Beberapa ayat di dalam Al Quran sebagai dasar operasional bank syariah, antara
lain
1.
Al Baqarah : 275, yang artinya: “orang-orang yang makan (mengambil)
riba tidak dapat berdiri melainkan seperti berdirinya orang yang kemasukan
syaitan lantaran (tekanan) penyakit gila”
2.
Al Imran : 130, yang artinya: “Hai, orang yang beriman janganlah
kamu memakan riba dengan berlipat ganda dan bertakwalah kamu kepada Allah
supaya kamu mendapat keberuntungan”.
3.
An Nisa’ : 29, yang artinya : “Hai, orang yang beriman janganlah
kamu saling memakan harta sesamamu dengan jalan yang bhatil”.
Selain beberapa
ayat Al Quran di atas maka berdasarkan hukum positif, landasan dalam
mengoperasionalkan bank syariah adalah undang-undang nomor 21 tahun 2008
tentang perbankan syariah (sebelum lahinya undang-undang ini, landasan
operasional bank syariah adalah UU no 10 tahun1998 tentang perubahan atas UU no
7 tahun 1992 tentang perbankan dimana sebatas diakomodirnya prinsip syariah
dalam operasional bank, yakni dalam pasal 1 ayat (3) jo. Pasal 1 butir (13).
──────────
» **Tugas 1**: Ringkaslah teks tentang dasar operasional bank syariah dalam dua kalimat.
» **Tugas 2**: Tuliskan kembali tanpa perubahan sebagian teks tentang dasar operasional bank syariah, dimulai pada kata-kata "Selain beberapa" dan diakhiri setelah kata-kata "1 butir (13).".
» **Tugas 3**: Teruskan teks tentang dasar operasional bank syariah dengan menulis bagian berikutnya setelah kalimat terakhirnya.
Data ini merupakan bahan tersendiri yang terpisah dari teks di atas.

Catatan elemen antarmuka
──────────
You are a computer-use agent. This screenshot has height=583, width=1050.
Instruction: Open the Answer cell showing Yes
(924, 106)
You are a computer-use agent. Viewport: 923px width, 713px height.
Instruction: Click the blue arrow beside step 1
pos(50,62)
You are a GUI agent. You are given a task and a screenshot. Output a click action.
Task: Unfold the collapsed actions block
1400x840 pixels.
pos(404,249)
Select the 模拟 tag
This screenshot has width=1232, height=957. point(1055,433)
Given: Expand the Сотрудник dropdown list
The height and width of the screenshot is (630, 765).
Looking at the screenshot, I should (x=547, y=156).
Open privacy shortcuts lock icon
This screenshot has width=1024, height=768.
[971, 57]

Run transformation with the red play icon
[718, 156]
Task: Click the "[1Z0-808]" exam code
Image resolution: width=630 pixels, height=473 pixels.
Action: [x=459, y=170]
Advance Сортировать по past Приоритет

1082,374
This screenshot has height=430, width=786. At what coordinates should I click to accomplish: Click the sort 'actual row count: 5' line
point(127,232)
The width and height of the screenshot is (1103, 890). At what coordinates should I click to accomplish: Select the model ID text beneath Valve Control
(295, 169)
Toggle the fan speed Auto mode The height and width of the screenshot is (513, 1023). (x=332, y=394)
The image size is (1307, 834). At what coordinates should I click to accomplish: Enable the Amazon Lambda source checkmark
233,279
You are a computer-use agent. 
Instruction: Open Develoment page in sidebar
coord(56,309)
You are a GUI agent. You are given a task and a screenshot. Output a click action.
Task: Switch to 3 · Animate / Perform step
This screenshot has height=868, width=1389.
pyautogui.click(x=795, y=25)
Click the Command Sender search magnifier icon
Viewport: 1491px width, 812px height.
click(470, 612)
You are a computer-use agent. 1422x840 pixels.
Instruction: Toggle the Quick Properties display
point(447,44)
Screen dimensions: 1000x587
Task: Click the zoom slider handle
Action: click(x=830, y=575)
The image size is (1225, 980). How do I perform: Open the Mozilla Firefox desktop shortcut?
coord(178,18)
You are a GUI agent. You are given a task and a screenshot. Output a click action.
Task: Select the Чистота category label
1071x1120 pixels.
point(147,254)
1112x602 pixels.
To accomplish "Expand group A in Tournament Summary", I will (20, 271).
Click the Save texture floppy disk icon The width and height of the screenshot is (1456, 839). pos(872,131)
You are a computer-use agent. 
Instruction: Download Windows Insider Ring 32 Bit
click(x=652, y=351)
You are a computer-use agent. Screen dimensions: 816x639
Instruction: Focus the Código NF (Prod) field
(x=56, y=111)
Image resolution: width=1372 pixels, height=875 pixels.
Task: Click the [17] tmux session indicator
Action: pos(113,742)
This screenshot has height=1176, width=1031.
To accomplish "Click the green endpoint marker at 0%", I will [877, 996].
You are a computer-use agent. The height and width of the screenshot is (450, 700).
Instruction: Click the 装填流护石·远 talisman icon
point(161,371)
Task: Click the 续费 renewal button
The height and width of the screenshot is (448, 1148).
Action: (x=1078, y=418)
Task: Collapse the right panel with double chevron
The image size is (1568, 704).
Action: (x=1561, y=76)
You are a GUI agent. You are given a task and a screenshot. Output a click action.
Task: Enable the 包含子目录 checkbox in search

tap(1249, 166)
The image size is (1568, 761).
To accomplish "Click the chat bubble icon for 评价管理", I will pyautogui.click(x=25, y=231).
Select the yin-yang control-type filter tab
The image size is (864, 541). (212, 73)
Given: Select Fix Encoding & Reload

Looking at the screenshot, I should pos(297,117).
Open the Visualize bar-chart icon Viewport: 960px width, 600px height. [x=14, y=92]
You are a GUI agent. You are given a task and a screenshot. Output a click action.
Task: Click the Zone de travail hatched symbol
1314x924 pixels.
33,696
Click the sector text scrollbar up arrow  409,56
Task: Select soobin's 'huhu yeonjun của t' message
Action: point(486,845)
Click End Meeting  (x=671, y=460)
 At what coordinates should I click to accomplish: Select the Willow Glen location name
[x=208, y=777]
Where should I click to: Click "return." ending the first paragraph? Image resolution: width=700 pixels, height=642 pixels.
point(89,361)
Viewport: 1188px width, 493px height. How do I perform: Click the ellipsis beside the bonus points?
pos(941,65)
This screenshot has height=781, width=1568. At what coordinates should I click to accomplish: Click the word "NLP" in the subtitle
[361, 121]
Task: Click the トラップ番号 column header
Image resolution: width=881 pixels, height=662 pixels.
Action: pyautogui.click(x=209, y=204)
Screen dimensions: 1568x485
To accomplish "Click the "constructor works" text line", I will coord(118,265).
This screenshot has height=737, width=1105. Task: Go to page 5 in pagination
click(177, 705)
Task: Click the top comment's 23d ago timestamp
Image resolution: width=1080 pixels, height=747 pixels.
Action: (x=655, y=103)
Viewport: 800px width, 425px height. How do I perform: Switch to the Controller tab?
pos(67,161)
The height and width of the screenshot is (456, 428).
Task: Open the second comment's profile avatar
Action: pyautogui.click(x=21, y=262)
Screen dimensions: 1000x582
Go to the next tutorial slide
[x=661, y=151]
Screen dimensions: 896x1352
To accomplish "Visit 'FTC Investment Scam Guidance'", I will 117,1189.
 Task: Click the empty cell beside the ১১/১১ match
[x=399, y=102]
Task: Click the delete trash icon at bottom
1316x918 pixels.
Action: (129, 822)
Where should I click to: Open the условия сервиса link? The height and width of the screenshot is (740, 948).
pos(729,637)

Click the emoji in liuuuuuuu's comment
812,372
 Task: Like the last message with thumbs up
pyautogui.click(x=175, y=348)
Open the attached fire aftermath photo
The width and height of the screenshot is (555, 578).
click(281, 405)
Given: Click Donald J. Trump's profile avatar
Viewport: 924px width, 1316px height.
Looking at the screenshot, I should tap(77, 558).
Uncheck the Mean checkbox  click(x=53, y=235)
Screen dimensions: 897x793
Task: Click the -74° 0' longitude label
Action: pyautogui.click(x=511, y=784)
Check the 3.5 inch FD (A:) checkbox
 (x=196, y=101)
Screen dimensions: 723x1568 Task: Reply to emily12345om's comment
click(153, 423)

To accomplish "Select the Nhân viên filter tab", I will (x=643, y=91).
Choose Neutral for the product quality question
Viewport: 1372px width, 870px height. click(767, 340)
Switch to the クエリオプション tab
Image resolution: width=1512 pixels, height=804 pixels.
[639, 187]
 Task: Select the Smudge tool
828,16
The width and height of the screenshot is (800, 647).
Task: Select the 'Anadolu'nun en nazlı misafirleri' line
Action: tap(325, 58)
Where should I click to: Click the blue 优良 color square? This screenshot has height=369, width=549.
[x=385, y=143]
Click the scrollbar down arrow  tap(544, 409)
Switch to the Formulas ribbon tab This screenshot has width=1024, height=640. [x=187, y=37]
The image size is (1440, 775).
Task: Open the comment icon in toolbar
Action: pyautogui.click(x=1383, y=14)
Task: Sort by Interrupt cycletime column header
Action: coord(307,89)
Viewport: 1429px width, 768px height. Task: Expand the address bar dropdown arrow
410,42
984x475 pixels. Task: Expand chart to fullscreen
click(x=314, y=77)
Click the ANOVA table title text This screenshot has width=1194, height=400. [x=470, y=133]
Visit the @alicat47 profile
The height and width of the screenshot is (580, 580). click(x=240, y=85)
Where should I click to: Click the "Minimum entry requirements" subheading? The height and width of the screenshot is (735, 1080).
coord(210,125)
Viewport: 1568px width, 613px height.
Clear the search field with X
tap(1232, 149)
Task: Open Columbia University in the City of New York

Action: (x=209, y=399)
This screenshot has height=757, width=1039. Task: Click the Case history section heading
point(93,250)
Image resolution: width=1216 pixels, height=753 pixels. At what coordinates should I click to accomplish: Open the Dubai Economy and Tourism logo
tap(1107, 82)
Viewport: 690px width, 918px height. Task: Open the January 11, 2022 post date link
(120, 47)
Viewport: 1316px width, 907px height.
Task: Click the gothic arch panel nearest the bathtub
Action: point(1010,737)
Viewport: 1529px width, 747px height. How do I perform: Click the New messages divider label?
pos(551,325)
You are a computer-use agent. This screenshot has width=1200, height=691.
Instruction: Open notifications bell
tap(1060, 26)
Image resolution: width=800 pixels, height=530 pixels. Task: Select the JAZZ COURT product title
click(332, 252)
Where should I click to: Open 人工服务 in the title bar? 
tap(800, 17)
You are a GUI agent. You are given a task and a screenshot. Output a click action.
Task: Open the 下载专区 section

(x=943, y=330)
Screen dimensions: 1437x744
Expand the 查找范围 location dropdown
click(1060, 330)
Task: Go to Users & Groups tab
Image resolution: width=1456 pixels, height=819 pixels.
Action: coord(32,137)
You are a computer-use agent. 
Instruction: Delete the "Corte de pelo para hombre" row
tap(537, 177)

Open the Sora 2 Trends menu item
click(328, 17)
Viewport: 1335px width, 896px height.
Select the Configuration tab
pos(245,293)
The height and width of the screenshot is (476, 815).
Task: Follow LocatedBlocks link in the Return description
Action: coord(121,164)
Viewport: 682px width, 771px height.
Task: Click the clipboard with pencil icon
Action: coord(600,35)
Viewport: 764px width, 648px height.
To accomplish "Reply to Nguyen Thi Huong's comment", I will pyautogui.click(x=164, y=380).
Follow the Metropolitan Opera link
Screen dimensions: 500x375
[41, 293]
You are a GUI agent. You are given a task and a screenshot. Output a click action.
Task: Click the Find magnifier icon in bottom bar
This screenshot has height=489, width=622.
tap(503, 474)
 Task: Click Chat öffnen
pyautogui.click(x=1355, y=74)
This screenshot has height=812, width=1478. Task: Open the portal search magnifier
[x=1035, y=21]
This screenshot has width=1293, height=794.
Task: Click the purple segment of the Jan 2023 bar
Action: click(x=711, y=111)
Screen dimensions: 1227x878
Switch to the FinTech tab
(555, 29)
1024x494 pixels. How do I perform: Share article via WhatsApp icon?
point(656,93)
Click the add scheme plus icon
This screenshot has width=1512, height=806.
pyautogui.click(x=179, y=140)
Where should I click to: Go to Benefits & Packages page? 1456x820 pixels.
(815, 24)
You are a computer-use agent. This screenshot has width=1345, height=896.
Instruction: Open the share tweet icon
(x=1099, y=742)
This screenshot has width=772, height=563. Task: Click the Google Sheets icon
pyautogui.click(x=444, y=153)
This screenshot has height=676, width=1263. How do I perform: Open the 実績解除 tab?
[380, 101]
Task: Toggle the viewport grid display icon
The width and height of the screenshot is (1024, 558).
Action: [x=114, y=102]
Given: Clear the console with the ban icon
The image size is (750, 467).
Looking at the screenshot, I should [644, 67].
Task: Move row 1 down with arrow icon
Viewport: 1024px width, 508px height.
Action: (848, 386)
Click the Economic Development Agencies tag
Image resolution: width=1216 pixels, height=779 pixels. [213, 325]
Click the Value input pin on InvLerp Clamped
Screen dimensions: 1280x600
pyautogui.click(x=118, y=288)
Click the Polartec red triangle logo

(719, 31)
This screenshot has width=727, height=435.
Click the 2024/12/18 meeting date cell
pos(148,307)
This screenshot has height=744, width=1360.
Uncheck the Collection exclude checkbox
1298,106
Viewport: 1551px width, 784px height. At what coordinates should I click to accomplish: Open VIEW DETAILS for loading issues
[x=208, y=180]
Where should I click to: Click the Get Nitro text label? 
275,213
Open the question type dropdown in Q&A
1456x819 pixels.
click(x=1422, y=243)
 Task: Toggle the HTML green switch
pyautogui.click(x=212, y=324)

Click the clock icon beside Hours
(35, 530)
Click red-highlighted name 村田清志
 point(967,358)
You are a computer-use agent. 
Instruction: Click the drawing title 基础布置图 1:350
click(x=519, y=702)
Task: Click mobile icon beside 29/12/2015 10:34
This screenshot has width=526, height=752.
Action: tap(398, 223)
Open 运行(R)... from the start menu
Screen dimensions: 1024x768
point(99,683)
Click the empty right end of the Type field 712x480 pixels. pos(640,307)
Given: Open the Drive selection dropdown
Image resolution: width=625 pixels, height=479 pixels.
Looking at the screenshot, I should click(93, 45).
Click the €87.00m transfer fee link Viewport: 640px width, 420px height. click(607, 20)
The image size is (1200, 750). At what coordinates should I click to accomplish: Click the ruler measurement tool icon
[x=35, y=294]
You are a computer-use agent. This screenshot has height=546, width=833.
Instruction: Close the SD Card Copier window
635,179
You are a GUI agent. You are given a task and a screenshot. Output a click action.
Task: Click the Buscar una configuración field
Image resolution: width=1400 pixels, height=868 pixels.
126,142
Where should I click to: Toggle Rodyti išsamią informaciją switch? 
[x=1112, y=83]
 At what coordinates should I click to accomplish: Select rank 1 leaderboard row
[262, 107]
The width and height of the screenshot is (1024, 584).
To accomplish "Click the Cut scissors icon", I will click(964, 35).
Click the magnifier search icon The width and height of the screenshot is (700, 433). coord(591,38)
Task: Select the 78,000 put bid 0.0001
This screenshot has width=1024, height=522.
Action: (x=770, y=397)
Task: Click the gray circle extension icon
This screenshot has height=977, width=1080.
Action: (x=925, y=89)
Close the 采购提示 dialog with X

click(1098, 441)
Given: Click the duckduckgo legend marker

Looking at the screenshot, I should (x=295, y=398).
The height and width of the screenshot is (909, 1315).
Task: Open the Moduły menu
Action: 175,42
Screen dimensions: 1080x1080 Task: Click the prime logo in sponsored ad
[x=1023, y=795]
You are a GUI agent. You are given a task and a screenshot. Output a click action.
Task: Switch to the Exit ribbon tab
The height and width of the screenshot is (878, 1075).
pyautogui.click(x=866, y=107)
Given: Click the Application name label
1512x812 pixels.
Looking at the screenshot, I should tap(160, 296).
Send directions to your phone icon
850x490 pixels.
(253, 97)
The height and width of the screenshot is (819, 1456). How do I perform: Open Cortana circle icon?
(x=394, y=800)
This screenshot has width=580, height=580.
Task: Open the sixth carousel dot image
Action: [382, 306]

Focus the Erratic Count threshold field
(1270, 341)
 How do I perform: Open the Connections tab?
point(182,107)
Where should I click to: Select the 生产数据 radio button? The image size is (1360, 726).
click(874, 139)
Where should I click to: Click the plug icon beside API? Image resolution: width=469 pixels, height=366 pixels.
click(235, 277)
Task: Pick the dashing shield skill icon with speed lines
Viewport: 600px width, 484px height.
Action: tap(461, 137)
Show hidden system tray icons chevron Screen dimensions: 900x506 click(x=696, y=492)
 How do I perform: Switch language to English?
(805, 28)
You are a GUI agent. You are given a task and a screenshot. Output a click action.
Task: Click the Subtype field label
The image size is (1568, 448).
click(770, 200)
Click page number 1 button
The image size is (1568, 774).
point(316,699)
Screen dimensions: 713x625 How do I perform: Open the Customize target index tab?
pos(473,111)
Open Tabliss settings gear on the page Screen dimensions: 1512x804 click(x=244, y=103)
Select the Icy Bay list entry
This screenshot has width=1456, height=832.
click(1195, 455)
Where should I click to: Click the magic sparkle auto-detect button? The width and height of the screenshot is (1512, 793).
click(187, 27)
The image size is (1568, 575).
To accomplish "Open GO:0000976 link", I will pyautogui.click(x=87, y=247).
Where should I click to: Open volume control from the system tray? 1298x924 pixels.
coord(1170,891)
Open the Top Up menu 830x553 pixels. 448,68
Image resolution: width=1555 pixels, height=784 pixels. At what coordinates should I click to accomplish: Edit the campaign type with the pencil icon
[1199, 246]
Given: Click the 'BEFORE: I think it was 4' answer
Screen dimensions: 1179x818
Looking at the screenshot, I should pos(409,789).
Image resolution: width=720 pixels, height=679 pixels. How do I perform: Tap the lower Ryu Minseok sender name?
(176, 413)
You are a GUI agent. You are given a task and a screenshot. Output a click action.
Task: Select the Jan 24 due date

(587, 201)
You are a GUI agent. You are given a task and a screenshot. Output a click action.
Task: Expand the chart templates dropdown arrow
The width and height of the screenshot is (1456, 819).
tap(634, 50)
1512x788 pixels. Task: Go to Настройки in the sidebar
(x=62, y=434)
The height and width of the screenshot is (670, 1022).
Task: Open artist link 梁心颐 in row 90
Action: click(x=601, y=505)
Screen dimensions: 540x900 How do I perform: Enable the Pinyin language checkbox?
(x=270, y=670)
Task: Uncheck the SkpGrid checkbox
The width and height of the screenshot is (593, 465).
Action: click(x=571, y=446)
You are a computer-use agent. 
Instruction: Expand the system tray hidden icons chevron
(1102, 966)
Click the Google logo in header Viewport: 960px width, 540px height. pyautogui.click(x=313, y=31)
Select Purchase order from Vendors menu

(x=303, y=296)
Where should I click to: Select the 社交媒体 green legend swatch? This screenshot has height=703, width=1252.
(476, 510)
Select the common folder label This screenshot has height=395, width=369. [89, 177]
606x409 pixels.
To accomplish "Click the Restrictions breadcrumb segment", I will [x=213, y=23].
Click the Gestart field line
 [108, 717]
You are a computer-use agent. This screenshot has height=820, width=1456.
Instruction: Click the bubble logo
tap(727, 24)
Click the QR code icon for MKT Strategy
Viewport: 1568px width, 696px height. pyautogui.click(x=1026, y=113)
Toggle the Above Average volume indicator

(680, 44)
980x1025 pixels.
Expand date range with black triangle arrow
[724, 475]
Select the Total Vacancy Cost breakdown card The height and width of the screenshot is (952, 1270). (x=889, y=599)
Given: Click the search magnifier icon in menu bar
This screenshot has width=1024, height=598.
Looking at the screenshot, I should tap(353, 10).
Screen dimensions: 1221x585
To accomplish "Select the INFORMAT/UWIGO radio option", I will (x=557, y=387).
──────────
» **Jawaban Benar 1**: Teks ini menyebutkan tiga ayat Al Quran sebagai dasar operasional bank syariah, yaitu Al Baqarah: 275, Al Imran: 130, dan An Nisa’: 29, yang melarang memakan riba dan saling memakan harta sesama secara batil. Berdasarkan hukum positif, landasannya adalah undang-undang nomor 21 tahun 2008 tentang perbankan syariah, sedangkan sebelumnya landasan operasionalnya adalah UU no 10 tahun 1998 tentang perubahan atas UU no 7 tahun 1992 tentang perbankan.

» **Jawaban Benar 2**:
Selain beberapa
ayat Al Quran di atas maka berdasarkan hukum positif, landasan dalam
mengoperasionalkan bank syariah adalah undang-undang nomor 21 tahun 2008
tentang perbankan syariah (sebelum lahinya undang-undang ini, landasan
operasional bank syariah adalah UU no 10 tahun1998 tentang perubahan atas UU no
7 tahun 1992 tentang perbankan dimana sebatas diakomodirnya prinsip syariah
dalam operasional bank, yakni dalam pasal 1 ayat (3) jo. Pasal 1 butir (13).

» **Jawaban Benar 3**:
Peraturan
pemerintah nomor 72 tahun1992 tentang bank berdasarkan prinsip bagi hasil,
didalamnya antara lain mengatur ketentuan tentantg proses pendirian bank umum
nirbunga. Berdasrkan pasal 28 dan 29 surat keputusan direksi bank indonesia
nomor 32/34/KEP/DIR tanggal 12 mei 1999
tentang bank berdasarkan prinsip bagi hasil, mengatur tentang beberapa kegiatan
usaha yang dapat dilakukan banka syariah. Peraturan lainnya yang khusus
mengatur tentang akad dalam kegiatan usaha berdasarkan prinsip syariah adalah
peraturan bank indonesia nomor 7/46/PBI/2005 tentang akad perhimpunan dan
penyaluran dana bagi bank yang melaksanakan kegiatan uasaha berdasarkan prinsip
sayriah sebagaimana tekah diubah dengan peraturan bank indonesia nomor
9/19/PBI/2007 tentang pelaksanaan prinsip syariah dalam kegiatan penghimpunan
dana dan penyaluran dana serta pelayanan jasa bank syariah.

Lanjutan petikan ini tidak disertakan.